The primary cause of all this inflation is that the Federal Reserve has printed too much money. So what are they going to do about it? The simple fact is that the United States has never brought inflation down from a rate this high without triggering a recession. So how did we get here?
One little heralded change was when the Fed moved in 2019 from a two percent inflation target to a two percent average inflation target. This might sound innocuous, but it had big ramifications.
Inflation had consistently been below 2% for some time before the move. But instead of re-committing to a 2% percent rate as a goal, the Fed told the world it would like to see inflation exceed 2% for an unspecified time frame to “make up” for previously deficient inflation. We argued in fall of 2020:
“The move is easily seen as nothing more than a fig leaf for the Fed to increase its own discretion. It can allow inflation to run over or under 2% for an indefinite amount of time and claim to be following its policy. But this is, as our British friends say, ‘too clever by half.’ Increased discretion sows (the) seeds of uncertainty.”
In retrospect, we were right. Expected inflation is now well above two percent. And the Fed has lost much of its credibility. Average inflation targeting was doomed from the beginning because it fell prey to the classic time inconsistency problem with monetary policy.
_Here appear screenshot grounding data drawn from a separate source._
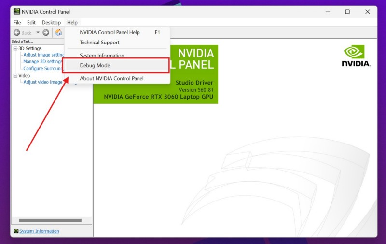Click the NVIDIA logo in the top right
Viewport: 386px width, 244px height.
coord(356,56)
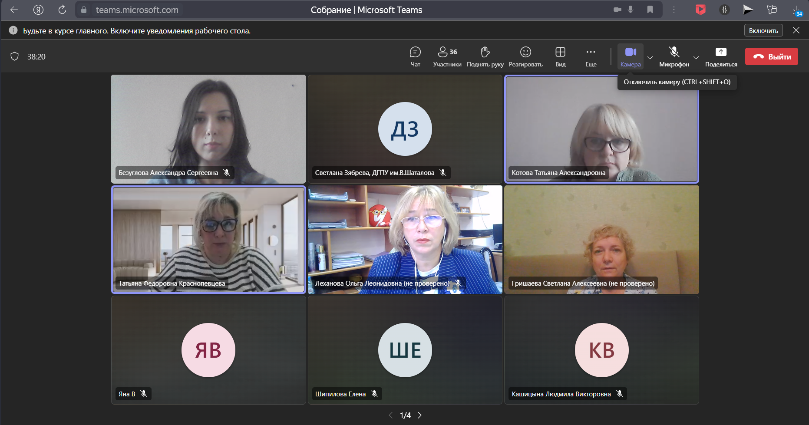The height and width of the screenshot is (425, 809).
Task: Leave the meeting with Выйти button
Action: pyautogui.click(x=771, y=56)
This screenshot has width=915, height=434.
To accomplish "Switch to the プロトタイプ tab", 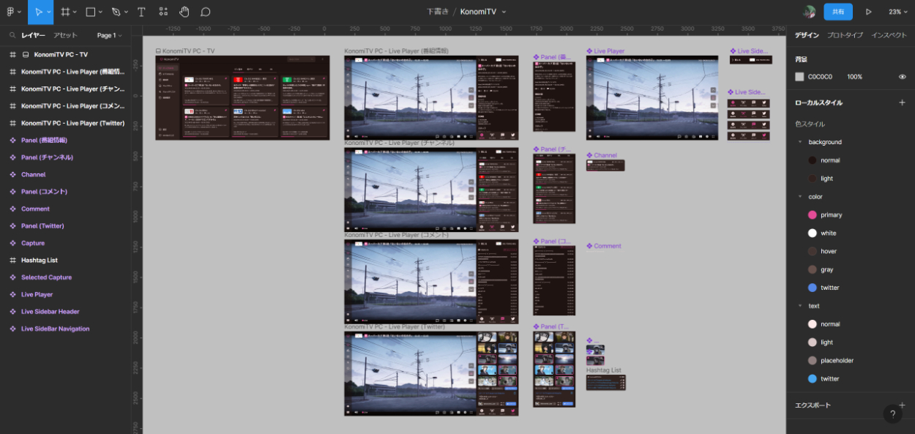I will point(845,35).
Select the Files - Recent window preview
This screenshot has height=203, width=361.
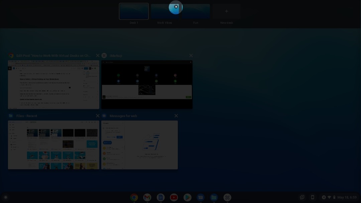click(x=53, y=145)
Easy money is always nice in the short run, because lower unemployment and higher GDP growth come first, while higher inflation comes later. But lowering inflation is painful because it slows economic growth and raises unemployment in the short run.
Average inflation targeting is never a good idea in a world where central bankers are real people subject to the political temptation to inflate. Sure, the Federal Reserve gave a pinky promise they’d bring inflation down again to 2%—but we were never told when.
When the time comes to lower inflation, it’s never the right time. That is until it is too late.•
Bohanon and Curott are professors of economics at Ball State University. Send comments to firstname.lastname@example.org.
One thought on “Cecil Bohanon & Nick Curott: Average inflation targeting was never a good idea”
Yes, we need to cool the economy a bit by raising interest rates but we also need to recognize that this hurts people as well. And it’s a bit of a stretch to blame current inflation on average inflation targeting when continuing supply chain bottlenecks and war are having an obviously large effect on prices both here and abroad. Changes in oil prices alone explained half of the increase in inflation over the last reporting period. They have since moderated but a developing challenge is the rise in rents due to housing shortages. Which will be made worse by the rise in interest rates. So let’s get the diagnosis right and then carefully apply remedies so as not to make the problem worse.